Look through the listing below and report every line that contains "sidebar".
___ DATA ___
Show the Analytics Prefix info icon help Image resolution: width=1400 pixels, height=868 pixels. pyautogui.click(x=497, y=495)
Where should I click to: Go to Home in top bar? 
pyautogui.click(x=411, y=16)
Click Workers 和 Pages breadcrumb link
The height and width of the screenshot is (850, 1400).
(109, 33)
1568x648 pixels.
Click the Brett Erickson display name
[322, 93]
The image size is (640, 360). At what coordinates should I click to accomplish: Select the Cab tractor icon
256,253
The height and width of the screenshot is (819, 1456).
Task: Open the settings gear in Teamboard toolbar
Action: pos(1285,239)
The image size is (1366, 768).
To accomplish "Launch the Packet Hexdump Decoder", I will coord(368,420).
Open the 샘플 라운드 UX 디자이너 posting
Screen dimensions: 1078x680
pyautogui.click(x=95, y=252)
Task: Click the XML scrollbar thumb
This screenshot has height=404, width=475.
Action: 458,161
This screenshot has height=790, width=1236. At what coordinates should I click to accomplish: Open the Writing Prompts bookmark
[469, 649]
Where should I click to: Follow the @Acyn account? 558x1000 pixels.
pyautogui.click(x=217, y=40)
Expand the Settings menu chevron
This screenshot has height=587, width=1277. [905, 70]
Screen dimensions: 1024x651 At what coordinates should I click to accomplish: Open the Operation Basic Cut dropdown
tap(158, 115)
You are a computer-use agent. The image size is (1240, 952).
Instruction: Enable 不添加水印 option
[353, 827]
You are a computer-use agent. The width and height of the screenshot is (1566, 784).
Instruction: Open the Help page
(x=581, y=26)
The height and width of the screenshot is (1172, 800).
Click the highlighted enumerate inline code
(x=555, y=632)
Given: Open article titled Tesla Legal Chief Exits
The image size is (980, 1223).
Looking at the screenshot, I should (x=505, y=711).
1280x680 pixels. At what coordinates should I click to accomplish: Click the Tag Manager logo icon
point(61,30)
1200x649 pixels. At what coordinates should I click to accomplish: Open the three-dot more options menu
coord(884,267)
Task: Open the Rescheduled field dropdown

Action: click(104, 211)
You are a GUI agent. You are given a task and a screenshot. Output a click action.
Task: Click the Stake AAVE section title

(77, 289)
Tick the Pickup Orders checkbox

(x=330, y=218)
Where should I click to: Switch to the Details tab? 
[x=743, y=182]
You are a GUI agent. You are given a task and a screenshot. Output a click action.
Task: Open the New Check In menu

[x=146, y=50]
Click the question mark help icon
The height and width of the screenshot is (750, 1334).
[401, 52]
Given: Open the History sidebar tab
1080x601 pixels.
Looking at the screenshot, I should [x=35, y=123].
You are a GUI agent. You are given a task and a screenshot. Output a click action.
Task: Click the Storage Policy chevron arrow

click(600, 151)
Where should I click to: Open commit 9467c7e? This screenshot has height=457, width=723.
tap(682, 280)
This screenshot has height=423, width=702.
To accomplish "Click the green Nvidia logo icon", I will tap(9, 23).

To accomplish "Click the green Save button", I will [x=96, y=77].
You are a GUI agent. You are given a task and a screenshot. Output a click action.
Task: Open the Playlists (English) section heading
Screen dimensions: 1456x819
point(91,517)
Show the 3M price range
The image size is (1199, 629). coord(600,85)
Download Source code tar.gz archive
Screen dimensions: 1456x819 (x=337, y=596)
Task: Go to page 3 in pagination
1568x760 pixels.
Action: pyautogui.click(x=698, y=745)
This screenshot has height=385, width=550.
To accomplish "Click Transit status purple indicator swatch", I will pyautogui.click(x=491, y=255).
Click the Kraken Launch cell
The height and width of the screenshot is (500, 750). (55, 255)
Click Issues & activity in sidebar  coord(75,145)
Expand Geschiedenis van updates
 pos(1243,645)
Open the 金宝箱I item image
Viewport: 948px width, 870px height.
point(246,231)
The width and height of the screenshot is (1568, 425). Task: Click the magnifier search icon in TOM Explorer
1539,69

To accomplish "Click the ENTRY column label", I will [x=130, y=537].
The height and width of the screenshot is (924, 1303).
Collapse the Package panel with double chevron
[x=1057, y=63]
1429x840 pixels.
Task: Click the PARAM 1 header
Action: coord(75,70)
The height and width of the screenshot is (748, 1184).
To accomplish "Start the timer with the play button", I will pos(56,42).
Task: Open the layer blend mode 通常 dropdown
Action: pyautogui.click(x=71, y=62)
___
- YOUR RESPONSE:
Given: Open the History sidebar tab
Click Issues & activity in sidebar  coord(75,145)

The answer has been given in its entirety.